(Target pointing data)

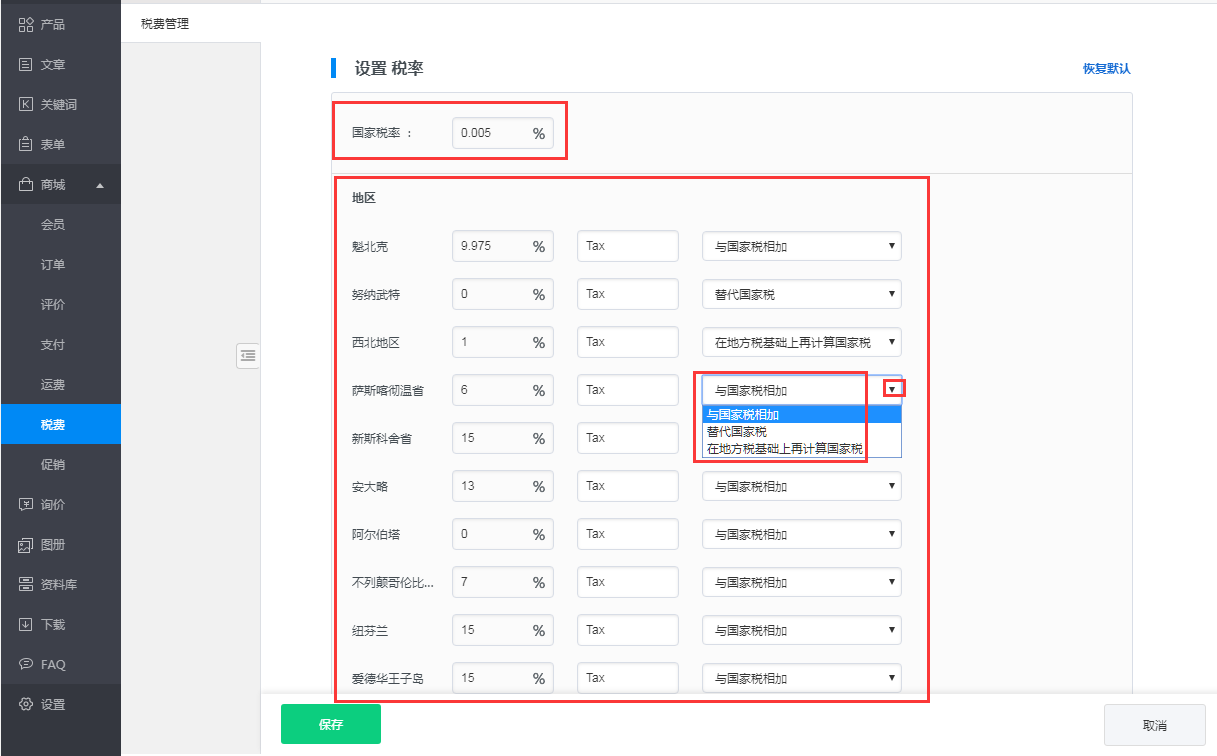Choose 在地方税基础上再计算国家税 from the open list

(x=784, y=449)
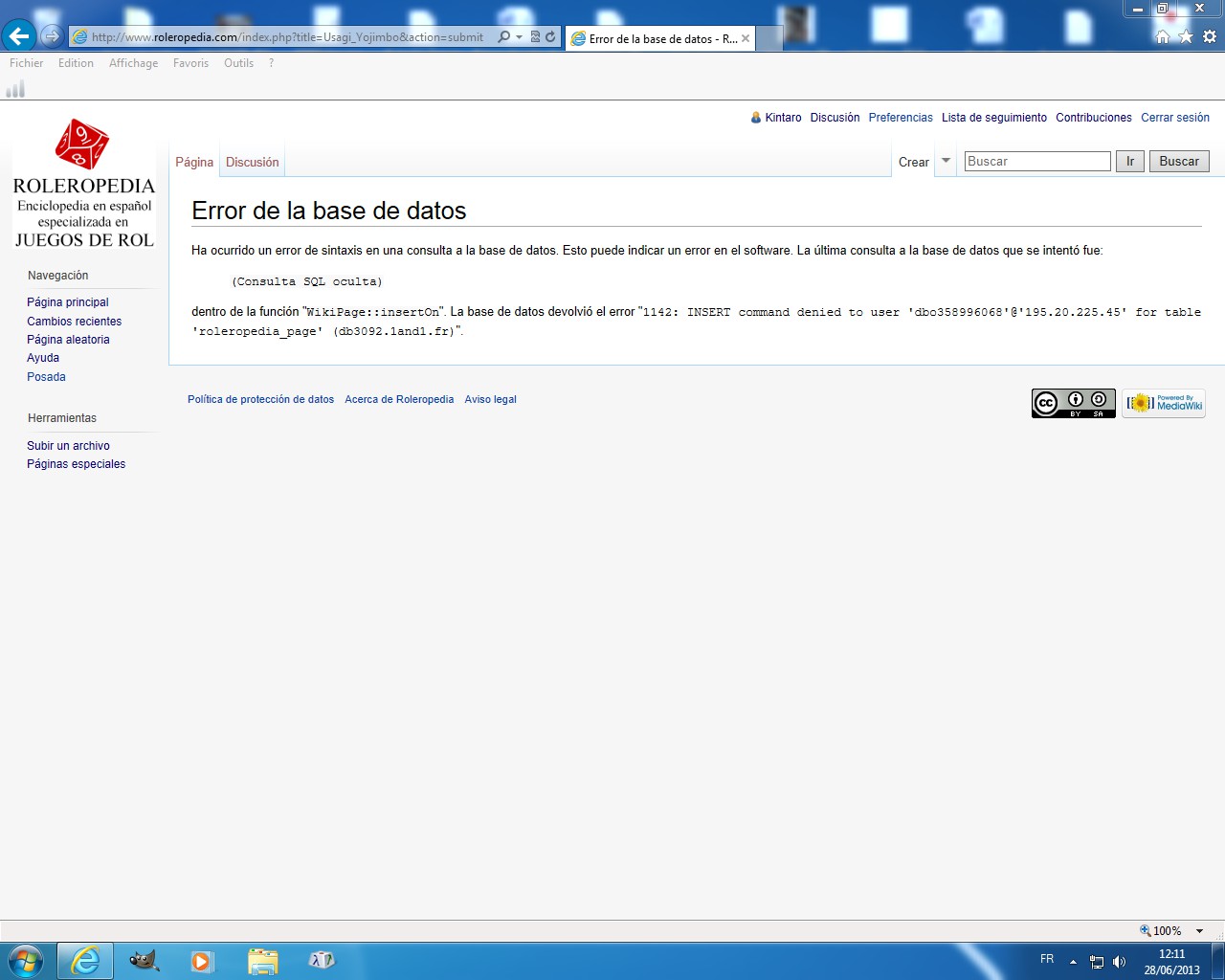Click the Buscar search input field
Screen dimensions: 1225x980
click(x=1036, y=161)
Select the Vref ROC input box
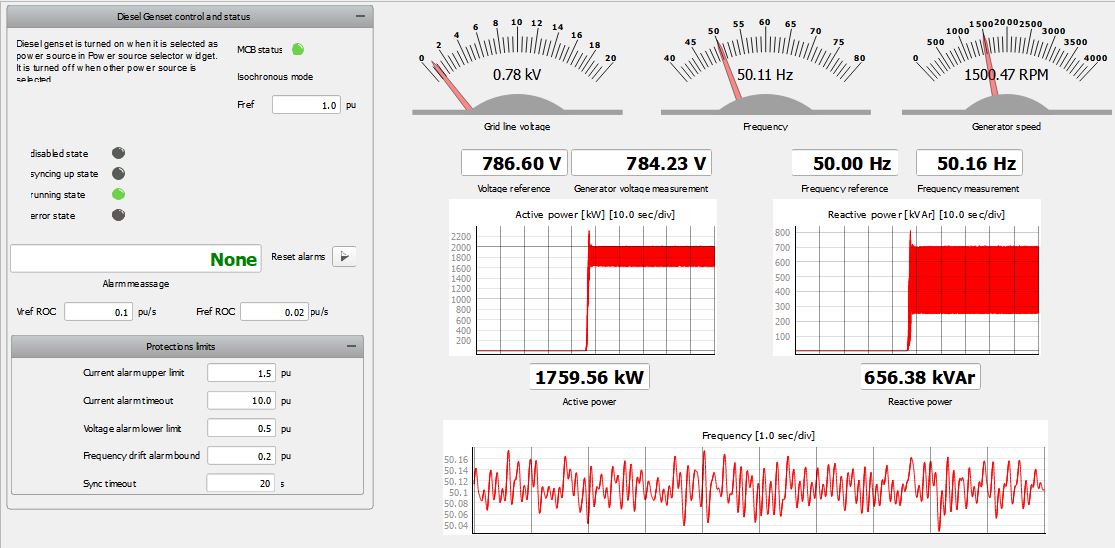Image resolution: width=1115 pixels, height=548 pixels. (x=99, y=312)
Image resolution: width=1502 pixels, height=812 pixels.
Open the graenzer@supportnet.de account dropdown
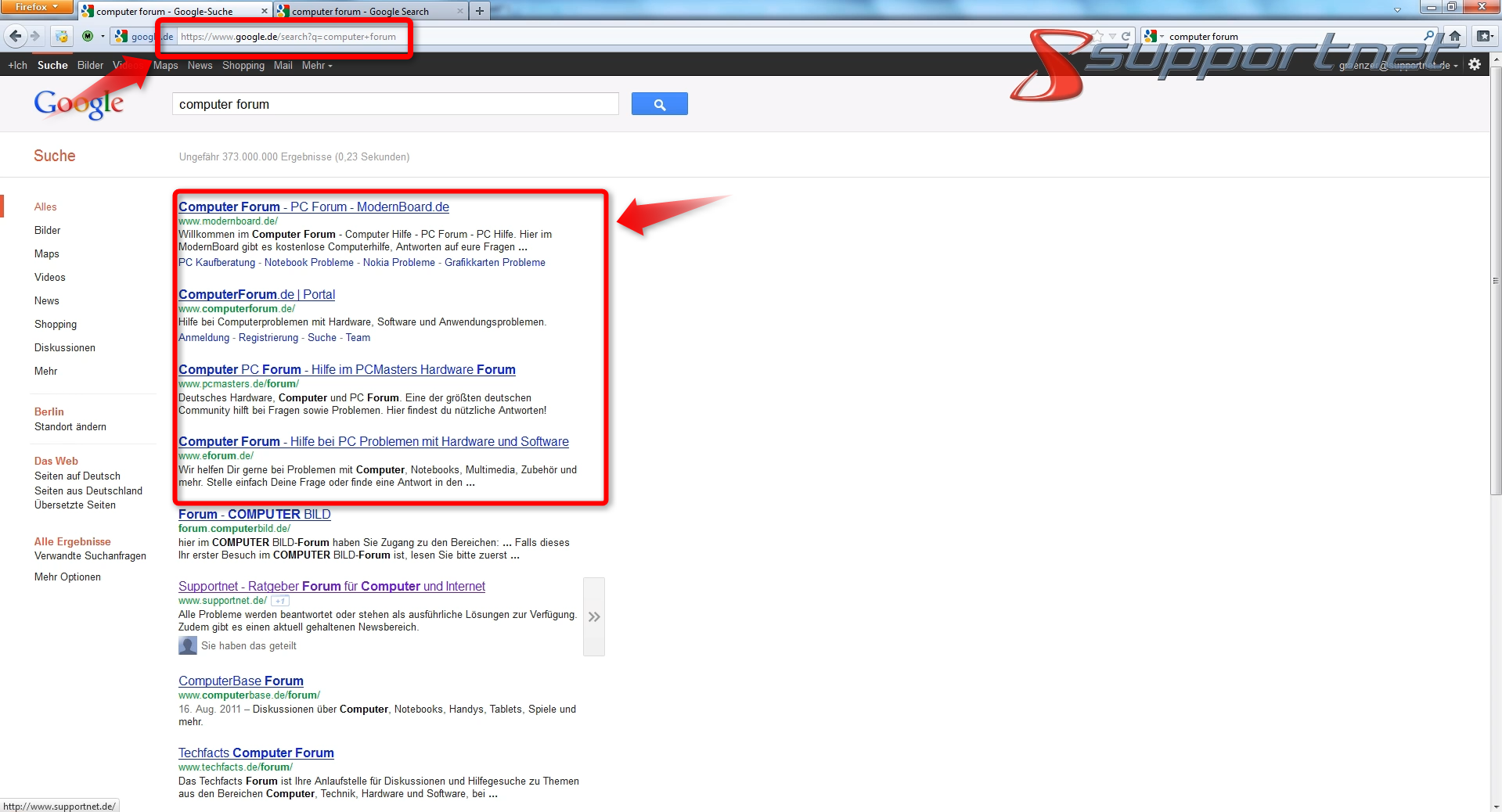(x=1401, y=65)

__Task objective__
Echo every line of the rows above verbatim, omitting the pictures.

__Exercise output__
Choose 在地方税基础上再计算国家税 from the open list

(x=784, y=449)
Click the Buscar search input field
Screen dimensions: 1225x980
click(x=1036, y=161)
Select the Vref ROC input box
Image resolution: width=1115 pixels, height=548 pixels. (x=99, y=312)
Image resolution: width=1502 pixels, height=812 pixels.
Open the graenzer@supportnet.de account dropdown
(x=1401, y=65)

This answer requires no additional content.